*ABOUT THIS TASK*
Every line below that carries the word "square" needs to be copied.
------------------------
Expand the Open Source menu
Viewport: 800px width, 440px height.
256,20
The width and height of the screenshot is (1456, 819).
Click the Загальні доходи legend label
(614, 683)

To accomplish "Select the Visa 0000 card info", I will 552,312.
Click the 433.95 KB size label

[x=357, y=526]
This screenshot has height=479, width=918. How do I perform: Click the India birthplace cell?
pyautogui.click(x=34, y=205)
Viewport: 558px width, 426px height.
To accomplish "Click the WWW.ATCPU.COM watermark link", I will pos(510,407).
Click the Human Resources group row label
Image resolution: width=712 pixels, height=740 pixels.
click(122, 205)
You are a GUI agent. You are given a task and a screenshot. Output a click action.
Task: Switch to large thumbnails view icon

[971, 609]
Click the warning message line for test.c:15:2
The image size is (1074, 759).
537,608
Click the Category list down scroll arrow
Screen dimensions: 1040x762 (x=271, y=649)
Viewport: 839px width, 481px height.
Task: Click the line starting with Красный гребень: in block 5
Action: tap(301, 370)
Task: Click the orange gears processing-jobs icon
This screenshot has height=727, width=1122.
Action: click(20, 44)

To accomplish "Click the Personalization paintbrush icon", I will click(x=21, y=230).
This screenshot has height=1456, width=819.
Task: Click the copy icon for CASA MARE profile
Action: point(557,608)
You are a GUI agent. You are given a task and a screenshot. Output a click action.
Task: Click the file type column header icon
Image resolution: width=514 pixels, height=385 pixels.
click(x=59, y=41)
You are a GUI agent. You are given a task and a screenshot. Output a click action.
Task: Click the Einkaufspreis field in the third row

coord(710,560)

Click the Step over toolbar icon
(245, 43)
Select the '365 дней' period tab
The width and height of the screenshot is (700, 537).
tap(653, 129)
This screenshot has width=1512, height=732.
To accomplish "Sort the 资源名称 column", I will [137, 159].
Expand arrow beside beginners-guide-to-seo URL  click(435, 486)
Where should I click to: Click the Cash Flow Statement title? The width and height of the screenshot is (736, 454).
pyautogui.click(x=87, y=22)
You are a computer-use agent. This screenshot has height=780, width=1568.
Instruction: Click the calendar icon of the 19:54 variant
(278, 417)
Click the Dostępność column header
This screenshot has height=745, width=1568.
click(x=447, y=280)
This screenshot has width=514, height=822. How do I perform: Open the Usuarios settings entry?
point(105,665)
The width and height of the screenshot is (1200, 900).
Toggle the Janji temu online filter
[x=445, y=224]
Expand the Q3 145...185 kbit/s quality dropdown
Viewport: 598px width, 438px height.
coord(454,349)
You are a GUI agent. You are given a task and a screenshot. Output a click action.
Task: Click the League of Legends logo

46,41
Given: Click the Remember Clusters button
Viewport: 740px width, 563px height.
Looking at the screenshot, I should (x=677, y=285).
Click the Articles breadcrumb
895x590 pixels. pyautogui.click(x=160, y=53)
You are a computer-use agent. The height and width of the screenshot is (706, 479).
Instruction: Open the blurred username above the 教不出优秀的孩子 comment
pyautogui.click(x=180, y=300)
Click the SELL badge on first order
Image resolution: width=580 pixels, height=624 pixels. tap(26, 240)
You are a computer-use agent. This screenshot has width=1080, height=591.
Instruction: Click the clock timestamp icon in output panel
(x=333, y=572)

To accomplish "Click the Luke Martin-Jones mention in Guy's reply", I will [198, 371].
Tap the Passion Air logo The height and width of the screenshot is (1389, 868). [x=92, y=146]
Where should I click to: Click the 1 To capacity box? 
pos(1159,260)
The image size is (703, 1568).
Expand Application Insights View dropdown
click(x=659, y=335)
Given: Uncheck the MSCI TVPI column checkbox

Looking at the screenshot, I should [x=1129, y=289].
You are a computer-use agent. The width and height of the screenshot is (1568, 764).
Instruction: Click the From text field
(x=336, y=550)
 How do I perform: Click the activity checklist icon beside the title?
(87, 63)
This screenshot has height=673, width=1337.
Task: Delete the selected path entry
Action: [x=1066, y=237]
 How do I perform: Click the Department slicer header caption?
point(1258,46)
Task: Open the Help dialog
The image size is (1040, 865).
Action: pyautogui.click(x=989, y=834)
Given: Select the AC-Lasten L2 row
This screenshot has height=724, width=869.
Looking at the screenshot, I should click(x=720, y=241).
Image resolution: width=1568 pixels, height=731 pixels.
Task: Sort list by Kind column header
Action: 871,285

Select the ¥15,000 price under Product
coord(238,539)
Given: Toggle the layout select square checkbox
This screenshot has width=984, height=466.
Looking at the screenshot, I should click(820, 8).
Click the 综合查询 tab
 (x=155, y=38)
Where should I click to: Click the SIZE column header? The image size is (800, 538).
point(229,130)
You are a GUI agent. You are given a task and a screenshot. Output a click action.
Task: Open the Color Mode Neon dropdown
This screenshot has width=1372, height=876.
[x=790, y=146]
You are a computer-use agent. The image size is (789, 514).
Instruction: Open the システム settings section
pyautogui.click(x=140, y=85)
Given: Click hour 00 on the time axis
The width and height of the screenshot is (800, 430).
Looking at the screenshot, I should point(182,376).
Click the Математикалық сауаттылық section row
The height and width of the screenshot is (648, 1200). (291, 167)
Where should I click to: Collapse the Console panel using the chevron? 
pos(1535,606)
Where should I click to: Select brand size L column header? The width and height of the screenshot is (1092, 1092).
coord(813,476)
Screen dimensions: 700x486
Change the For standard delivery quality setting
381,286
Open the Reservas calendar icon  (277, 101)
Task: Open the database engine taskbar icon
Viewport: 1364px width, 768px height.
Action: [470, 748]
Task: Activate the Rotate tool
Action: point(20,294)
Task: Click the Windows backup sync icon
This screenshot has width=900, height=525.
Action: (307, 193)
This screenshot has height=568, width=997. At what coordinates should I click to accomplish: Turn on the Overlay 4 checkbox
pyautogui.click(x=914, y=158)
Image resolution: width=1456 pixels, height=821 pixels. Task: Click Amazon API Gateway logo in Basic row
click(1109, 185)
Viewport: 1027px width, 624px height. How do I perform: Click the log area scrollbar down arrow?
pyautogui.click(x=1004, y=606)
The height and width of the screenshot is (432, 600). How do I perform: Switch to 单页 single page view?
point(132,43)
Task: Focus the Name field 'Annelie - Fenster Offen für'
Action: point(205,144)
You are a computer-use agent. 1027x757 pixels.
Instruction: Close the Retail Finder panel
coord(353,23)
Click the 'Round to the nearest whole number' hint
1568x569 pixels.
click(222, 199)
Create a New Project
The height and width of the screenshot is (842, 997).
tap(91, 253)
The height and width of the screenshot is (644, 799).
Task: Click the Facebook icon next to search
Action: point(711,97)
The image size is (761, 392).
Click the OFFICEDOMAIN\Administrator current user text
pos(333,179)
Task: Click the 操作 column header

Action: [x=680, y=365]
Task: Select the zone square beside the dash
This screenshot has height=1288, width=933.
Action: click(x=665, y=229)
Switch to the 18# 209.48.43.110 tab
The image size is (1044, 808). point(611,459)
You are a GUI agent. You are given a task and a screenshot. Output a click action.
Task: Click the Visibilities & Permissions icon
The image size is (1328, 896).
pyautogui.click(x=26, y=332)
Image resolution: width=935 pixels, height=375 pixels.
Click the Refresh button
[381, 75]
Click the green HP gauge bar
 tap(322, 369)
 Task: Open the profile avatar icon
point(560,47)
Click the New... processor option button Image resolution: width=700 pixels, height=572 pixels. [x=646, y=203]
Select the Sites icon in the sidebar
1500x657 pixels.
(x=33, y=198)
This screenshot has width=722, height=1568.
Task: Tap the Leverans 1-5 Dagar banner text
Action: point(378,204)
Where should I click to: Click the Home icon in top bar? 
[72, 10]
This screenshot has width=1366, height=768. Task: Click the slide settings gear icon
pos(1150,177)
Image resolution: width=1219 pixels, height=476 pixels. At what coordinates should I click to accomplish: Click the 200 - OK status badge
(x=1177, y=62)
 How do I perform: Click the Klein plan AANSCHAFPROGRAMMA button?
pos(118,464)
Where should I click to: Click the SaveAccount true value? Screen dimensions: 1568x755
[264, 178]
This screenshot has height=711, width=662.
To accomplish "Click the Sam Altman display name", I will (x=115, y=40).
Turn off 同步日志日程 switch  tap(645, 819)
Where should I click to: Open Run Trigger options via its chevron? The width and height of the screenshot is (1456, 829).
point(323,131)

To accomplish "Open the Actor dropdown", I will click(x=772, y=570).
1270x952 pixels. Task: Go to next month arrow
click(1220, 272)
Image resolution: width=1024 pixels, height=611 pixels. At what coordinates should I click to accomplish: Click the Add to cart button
------------------------
*ANSWER BELOW*
Given: Toggle the layout select square checkbox
Task: Select the zone square beside the dash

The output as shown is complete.